Name | Type | Default value | Description |
---|---|---|---|
name | string | Name of this processor. The name of a processor is used only for tracing and debugging purposes. | |
dataModelState | string | Is this document processor managed by a data model? @enum{null,auto,customized, error}. • If null, this document processor is not related to a data model. • If "auto", this document processor is auto-generated by a data model. • If "customized", this document processor was auto-generated by a data model and then customized. • If "error", there is a conflict between this document processor and the data model. | |
dataModelClass | string | If dataModelState is either "auto" or "customized", you will find here the name of the DataModelClass that generated this DocumentProcessor. | |
dataModelProperty | string | If dataModelState is either "auto" or "customized", you will find here the name of the DataModelProperty that generated this DocumentProcessor. | |
disabled | boolean | Disable the DocumentProcessor | |
relevantChunkContext | string | relevantcontent | Relevant text chunks will be copied in this context. |
newContextName | string | relevantcontent | Deprecated, use 'relevantChunkContext'. |
irrelevantChunkContext | string | excludedcontent | Irrelevant text chunks will be copied in this context. |
retrieveFieldContext | string | htmlcontent | Original text chunks will be moved in this context. |
irrelevantChunkAnnotation | string | If set, the HTMLRelevantContentExtractor will annotate each irrelevant chunk with an annotation. | |
minScore | int | 15 | Internally, the HTMLRelevantContentExtractor assigns a score to each chunk of its input.

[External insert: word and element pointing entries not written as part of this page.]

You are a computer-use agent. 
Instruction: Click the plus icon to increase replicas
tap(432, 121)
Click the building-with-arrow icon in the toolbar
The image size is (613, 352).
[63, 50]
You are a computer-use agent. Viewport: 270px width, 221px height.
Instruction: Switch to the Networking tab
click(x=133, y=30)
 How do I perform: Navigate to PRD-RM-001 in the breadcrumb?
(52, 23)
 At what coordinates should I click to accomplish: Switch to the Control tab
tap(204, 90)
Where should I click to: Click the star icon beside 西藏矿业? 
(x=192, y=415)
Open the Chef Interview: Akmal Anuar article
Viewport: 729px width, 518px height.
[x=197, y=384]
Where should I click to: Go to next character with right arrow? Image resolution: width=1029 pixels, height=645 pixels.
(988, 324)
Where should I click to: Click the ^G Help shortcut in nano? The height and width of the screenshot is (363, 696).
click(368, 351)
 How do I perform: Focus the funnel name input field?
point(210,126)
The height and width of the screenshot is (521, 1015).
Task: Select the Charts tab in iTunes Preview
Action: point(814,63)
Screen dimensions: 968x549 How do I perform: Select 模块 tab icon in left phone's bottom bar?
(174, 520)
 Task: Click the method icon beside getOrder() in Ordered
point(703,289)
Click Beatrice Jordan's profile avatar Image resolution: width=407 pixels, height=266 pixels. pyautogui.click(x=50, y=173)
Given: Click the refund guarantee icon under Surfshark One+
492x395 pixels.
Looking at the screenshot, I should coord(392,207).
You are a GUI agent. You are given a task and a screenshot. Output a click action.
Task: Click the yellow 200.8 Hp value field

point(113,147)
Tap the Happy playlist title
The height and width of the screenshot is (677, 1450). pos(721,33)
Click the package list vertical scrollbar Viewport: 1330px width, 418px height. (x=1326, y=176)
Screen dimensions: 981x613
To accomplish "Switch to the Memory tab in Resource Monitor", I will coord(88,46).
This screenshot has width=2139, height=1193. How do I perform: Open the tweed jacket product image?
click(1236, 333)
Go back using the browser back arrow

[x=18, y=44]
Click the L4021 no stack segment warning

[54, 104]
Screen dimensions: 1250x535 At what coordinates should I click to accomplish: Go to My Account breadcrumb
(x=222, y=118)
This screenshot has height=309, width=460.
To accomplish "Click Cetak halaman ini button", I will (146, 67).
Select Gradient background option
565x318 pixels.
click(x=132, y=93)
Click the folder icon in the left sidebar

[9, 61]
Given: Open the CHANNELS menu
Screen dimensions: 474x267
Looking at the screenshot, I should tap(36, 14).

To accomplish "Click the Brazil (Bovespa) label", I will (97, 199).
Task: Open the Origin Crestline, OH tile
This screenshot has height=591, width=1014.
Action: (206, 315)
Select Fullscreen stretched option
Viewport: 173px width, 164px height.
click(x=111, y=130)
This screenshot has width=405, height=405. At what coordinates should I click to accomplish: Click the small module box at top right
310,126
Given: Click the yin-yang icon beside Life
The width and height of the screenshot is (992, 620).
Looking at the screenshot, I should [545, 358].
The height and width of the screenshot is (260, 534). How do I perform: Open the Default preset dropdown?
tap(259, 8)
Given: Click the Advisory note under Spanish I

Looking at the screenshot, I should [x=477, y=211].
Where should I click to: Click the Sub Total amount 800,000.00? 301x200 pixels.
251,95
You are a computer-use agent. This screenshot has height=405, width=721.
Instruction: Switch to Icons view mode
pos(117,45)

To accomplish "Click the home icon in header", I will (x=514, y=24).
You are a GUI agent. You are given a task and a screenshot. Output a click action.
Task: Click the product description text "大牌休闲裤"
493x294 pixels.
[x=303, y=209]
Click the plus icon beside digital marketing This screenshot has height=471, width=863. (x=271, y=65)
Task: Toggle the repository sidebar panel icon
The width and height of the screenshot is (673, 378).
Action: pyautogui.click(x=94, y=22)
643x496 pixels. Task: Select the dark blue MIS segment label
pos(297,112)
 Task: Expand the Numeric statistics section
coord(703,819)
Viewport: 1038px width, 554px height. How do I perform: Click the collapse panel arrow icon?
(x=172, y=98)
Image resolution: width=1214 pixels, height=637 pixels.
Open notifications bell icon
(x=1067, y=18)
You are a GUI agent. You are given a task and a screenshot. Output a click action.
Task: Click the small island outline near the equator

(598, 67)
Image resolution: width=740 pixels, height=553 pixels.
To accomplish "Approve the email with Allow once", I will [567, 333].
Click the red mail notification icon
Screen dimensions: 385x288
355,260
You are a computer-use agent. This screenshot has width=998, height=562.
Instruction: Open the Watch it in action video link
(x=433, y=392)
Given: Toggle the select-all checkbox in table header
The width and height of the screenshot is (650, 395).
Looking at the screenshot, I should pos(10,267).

Use 'minScore' to keep only chunks having a score greater than a value. |
minParagraphWords | int | 7 | The minimum number of words a <p> chunk must have to be considered as a paragraph and be boosted. |
minTitleWords | int | 3 | The minimum number of words a title must have to be boosted. |
linkAllowedInTitle | boolean | True | By default, the links contained in a page title produce a malus, this can be disabled. |
paragraphBoost | int | 10 | Each time a paragraph will be detected, the score will be increased by this value. |
maxWordInLinkRatio | int | 2 | The maximum allowed ratio of words contained in links in a chunk of text. |
titleBoost | int | 5 | Each time a title will be detected, the score will be increased by this value. |
classBoost | int | 10 | Each time a CSS class included in 'idsAndClassesToKeep' will be detected, the score will be increased by this value. |
keepOnlyBestChunk | boolean | If true, the 'relevantcontent' will only be composed by the main article of the page. | |
skipBlockquotes | boolean | Ability to skip HTML blockquote tags. | |
skipPre | boolean | Ability to skip HTML pre tags. | |
keepImages | boolean | If true, the HTML image annotations will be kept in the new context. |
Name | Type | Description |
---|---|---|
fromDataModel | com.exalead.indexing.analysis.v10.DocumentProcessor | If dataModelState is "customized", you will find here the original document processor generated by the data model. Use this to easily revert to "auto" state from "customized". @IgnoreForValueConstructor |
idsAndClassesToIgnore | exa.bee.StringValue* | The list of CSS classes and HTML ids to ignore. |
idsAndClassesToKeep | exa.bee.StringValue* | The list of CSS classes and HTML ids to boost. |
annotationsToCopy | exa.bee.StringValue* | The list of annotations to keep in the new context. |
AcceptCondition | com.exalead.indexing.analysis.v10.AcceptCondition | Expresses the enablement condition of this DocumentProcessor. |